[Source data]
--
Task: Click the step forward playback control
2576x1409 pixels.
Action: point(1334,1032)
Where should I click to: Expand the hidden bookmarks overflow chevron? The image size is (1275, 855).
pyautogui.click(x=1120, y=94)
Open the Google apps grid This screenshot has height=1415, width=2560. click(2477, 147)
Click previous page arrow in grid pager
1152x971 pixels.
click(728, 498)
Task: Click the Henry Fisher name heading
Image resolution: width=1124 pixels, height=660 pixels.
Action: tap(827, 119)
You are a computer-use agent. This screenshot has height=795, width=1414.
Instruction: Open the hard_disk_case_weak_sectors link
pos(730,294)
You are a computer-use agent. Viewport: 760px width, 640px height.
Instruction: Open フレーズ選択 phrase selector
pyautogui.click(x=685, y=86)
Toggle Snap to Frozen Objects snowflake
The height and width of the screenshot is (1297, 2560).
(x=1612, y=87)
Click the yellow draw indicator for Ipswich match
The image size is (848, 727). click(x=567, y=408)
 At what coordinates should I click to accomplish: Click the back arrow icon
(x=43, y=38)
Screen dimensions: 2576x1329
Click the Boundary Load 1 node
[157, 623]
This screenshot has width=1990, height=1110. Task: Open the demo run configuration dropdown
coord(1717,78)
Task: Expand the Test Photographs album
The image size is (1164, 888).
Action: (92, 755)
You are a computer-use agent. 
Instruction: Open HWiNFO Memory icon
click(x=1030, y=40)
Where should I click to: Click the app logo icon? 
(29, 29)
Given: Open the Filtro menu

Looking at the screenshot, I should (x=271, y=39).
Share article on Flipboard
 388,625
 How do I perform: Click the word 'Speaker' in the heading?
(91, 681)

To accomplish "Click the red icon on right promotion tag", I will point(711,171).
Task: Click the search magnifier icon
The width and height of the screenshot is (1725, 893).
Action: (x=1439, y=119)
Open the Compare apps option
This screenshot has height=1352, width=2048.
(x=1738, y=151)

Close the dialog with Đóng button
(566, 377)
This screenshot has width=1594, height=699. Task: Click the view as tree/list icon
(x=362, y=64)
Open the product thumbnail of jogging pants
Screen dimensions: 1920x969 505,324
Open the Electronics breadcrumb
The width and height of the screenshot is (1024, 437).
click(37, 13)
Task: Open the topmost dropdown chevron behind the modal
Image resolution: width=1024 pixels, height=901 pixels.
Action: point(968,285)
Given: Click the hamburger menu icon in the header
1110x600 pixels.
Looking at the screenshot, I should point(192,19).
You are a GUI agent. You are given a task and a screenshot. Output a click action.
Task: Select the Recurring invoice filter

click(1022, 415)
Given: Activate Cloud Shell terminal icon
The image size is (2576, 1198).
--
• **WHAT THE EXERCISE ASKS**:
Output the lines of the listing from the line containing "Task: Click the search magnifier icon" through the line containing "Action: point(968,285)", inclusive, reproducing each one without any change.

• **FULL ANSWER**:
Task: Click the search magnifier icon
The width and height of the screenshot is (1725, 893).
Action: (x=1439, y=119)
Open the Compare apps option
This screenshot has height=1352, width=2048.
(x=1738, y=151)

Close the dialog with Đóng button
(566, 377)
This screenshot has width=1594, height=699. Task: Click the view as tree/list icon
(x=362, y=64)
Open the product thumbnail of jogging pants
Screen dimensions: 1920x969 505,324
Open the Electronics breadcrumb
The width and height of the screenshot is (1024, 437).
click(37, 13)
Task: Open the topmost dropdown chevron behind the modal
Image resolution: width=1024 pixels, height=901 pixels.
Action: point(968,285)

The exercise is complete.